La vergüenza puede ser hasta cierto punto innata, pero más comúnmente está asociada a las experiencias vividas o a la educación recibida, y es ahí donde puede estar el problema.
Un problema de autoestima
Uno de los principales temores que caracteriza a la vergüenza es la exposición al juicio del otro. La baja autoestima lleva aparejada una autoimagen negativa, por lo que mostrarse o verse sorprendido por otro, es tanto como revelar esta imagen. La vergüenza, en este caso, pretende proteger la visión distorsionada que se tiene de uno mismo y que, de hecho, se considera igual a la que han de ver los demás.
La vergüenza, asociada a la baja autoestima, impide revelar un criterio propio sobre cualquier cuestión. El miedo a ser valorado o juzgado conduce inevitablemente al silencio o a adherirse a opiniones con las que, en realidad, no se está de acuerdo.
El miedo
El miedo a mostrarse a los demás revela una falta de confianza y seguridad hacia las propias posibilidades y recursos. La idea predominante, entonces, no es “el otro me ve como soy”, sino “soy como el otro me ve”. Esta falsa percepción pasa a convertirse en un círculo vicioso que se retroalimenta sin que aquel que lo padece vea la salida.

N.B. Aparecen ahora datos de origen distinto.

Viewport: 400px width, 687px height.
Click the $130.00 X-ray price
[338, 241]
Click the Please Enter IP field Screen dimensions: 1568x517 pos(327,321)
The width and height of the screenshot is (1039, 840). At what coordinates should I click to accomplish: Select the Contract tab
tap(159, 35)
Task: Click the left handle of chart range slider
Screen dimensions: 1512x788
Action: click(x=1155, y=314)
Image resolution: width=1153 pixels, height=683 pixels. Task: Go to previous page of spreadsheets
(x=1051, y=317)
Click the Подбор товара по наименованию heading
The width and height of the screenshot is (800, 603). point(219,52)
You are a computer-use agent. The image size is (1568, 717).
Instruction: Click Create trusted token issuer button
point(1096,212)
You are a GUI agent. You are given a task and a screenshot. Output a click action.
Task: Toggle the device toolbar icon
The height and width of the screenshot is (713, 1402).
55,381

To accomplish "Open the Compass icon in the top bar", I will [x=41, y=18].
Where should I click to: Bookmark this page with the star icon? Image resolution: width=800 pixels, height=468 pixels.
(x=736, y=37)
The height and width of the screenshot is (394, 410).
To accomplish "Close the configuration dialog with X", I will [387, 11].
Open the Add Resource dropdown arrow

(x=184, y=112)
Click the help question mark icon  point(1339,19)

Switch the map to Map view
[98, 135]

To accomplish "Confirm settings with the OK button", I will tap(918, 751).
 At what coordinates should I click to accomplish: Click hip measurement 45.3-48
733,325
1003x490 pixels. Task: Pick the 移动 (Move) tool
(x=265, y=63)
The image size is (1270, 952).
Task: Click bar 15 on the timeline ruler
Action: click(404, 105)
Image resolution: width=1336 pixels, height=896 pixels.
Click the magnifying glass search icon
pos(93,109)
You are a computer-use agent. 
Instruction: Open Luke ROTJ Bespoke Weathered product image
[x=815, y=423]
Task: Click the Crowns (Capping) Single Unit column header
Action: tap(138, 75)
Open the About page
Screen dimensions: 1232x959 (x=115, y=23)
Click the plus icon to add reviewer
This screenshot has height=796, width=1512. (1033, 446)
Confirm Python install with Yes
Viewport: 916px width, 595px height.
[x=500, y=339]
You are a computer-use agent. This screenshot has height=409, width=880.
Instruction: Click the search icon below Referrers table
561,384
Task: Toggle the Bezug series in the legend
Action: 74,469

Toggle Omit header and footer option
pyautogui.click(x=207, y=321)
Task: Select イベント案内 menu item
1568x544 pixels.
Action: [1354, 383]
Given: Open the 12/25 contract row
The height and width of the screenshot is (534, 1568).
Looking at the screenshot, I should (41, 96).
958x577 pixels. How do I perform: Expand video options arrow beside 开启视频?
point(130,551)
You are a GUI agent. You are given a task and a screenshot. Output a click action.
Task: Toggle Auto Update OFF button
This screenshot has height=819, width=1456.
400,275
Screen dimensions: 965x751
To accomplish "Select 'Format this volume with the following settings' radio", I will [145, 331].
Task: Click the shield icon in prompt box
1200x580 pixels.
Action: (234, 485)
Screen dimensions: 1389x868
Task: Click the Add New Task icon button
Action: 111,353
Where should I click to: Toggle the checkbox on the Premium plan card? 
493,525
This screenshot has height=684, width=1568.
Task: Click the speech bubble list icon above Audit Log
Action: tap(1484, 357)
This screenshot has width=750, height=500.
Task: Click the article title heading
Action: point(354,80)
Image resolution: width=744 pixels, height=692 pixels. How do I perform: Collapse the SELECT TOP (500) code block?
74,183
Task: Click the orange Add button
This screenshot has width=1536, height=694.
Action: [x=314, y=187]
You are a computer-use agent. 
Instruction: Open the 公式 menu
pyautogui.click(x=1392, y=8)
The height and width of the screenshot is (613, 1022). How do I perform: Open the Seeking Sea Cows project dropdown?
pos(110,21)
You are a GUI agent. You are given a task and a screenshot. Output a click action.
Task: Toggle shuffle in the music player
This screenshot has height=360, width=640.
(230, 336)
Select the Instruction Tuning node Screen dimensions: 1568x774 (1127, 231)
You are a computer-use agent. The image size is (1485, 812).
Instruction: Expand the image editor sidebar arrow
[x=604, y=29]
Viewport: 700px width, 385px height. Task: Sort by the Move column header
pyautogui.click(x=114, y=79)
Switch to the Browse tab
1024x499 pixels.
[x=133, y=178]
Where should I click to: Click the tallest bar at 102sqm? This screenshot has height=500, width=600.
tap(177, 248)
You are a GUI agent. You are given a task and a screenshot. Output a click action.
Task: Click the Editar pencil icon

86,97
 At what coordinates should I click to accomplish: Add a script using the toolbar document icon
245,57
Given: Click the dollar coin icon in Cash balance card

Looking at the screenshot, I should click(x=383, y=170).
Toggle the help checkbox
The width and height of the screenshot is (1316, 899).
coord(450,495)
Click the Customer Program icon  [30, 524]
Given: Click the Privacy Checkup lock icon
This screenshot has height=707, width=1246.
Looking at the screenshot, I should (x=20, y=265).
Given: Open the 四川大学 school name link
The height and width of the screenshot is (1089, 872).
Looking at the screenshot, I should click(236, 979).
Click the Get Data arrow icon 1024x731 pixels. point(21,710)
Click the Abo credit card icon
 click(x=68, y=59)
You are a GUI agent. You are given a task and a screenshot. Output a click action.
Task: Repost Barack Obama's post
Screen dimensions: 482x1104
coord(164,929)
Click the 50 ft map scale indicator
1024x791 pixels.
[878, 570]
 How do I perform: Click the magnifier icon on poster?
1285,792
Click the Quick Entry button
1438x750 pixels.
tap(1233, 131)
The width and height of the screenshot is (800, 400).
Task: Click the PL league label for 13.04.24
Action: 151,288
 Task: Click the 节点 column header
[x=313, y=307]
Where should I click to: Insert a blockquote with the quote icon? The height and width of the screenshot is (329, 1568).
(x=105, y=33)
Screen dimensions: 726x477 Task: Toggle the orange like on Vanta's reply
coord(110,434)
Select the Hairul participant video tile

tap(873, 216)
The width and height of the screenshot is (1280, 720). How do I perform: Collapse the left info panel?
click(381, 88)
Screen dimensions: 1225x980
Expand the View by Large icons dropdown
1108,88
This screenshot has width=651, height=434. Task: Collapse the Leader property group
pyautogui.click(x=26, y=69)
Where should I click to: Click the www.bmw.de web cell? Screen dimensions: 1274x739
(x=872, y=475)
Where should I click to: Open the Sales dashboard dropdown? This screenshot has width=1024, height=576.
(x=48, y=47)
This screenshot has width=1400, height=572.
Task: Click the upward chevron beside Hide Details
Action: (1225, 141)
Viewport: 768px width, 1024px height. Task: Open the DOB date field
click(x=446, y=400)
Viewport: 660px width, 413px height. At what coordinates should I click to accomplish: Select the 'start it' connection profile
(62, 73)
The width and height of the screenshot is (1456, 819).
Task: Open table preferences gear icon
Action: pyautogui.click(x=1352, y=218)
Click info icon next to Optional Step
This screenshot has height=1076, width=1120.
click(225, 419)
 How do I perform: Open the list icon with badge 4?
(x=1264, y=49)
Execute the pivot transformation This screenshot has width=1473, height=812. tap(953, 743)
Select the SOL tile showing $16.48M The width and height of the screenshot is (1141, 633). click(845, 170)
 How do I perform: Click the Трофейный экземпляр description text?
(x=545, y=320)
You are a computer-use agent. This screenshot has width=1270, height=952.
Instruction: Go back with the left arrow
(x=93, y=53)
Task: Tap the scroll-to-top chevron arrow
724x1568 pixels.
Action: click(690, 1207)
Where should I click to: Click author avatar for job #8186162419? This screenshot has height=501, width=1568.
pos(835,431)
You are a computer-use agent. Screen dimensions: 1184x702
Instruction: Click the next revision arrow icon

La vergüenza esconde el miedo a fracasar, o incluso a triunfar, puesto que esto último también significa estar en el punto de mira y, por tanto, la posibilidad de ser evaluado. Igualmente la vergüenza supone una limitación para enfrentarse a lo nuevo y, naturalmente, para tomar decisiones. La vergüenza, en definitiva, podría definirse como el miedo a ser uno mismo.